If we vectorized the entire thing, we might be able to handle a store(trunc(lshr(broadcast(),c))) pattern in store combining - but that would require us finally fixing [Bug #​31572].

Also, I'm not sure whether this should be a 12.x blocker - this is just a performance regression, not a correctness regression (not sure what the exact policy is for this?).

efriedma-quic commented 3 years ago

I guess you could look at this from two different perspectives:

  1. SLP vectorization is messing up the pattern; we should avoid vectorization here.
  2. SLP vectorization should be improved to vectorize this pattern well. Then we can convert the resulting sequence to use scalar registers if appropriate.

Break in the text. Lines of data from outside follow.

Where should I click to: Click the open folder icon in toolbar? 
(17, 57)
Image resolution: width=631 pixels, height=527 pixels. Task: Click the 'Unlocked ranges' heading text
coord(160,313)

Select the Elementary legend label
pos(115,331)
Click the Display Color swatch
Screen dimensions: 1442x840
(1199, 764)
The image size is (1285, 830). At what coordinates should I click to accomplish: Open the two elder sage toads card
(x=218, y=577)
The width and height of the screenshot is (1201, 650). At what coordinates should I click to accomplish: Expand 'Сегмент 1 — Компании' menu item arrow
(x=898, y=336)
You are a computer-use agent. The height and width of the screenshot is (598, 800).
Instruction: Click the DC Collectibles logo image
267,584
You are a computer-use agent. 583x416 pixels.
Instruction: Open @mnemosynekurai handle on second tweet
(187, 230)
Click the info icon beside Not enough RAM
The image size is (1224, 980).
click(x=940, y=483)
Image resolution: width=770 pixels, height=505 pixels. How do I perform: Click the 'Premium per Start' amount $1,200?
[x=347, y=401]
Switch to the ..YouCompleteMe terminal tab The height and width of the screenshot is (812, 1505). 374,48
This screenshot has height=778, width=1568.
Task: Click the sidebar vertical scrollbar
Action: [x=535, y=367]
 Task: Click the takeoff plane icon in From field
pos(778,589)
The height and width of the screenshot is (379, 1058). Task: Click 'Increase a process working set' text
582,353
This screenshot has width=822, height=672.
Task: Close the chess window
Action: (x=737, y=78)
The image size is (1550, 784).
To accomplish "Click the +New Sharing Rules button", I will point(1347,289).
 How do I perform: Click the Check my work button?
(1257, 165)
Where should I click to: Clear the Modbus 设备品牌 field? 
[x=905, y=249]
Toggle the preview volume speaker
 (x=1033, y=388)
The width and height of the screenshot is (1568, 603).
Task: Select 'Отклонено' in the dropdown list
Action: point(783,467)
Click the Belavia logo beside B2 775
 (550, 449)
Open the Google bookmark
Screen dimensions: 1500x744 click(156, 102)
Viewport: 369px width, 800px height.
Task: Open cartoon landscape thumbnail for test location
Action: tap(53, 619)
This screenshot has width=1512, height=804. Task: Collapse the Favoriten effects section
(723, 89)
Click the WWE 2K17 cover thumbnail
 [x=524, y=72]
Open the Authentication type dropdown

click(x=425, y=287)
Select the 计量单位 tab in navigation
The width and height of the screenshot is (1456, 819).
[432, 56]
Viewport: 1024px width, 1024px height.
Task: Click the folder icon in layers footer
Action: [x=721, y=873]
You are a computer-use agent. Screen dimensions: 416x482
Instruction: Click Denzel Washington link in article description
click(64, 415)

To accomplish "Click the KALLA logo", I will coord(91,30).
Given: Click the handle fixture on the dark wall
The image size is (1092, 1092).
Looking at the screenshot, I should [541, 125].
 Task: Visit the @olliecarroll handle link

If we're looking at SLP vectorization itself, I see the following issues:

  1. There's a general issue that SLP misses patterns involving zero (here, "val >> 0").
  2. We should recognize that the shifts are equivalent to a shuffle of some sort.
  3. The cost modeling is a bit dubious. See https://godbolt.org/z/3P1oWW6nc .
LebedevRI commented 3 years ago

Not to dismiss the bug, but I'm curious if using __builtin_bswap64() is an option? Or is that not portable enough to other compilers?

Note that we may have made SLP less likely to avoid this pattern with the fix for bug 50256 ( https://reviews.llvm.org/rG49950cb1f6f6 )...although this isn't quite the same - there are no loads to combine here; this is just truncates, shifts, and stores.

I'm sympathetic with the bugreport. We could have ended up with this pattern after loop unrolling, where the load was templated over the type size.

I think we should be making a much better effort to match bswap intrinsics, and certainly we shouldn't prevent them from being detected.

rotateright commented 3 years ago

Not to dismiss the bug, but I'm curious if using __builtin_bswap64() is an option? Or is that not portable enough to other compilers?

Note that we may have made SLP less likely to avoid this pattern with the fix for bug 50256 ( https://reviews.llvm.org/rG49950cb1f6f6 )...although this isn't quite the same - there are no loads to combine here; this is just truncates, shifts, and stores.

RKSimon commented 3 years ago

Godbolt: https://godbolt.org/z/4b4dcf9T9

LebedevRI commented 3 years ago

Looks like SLPVectorizer is acting up again, for 32/64 -bit cases. https://godbolt.org/z/csrh5x1aM

SoapGentoo commented 3 years ago

https://godbolt.org/z/zfrc65YfW

GCC 11.1 and Clang 11 fine, Clang 12 is off.

LebedevRI commented 3 years ago

Please can you post standalone reproducers via godbolt links?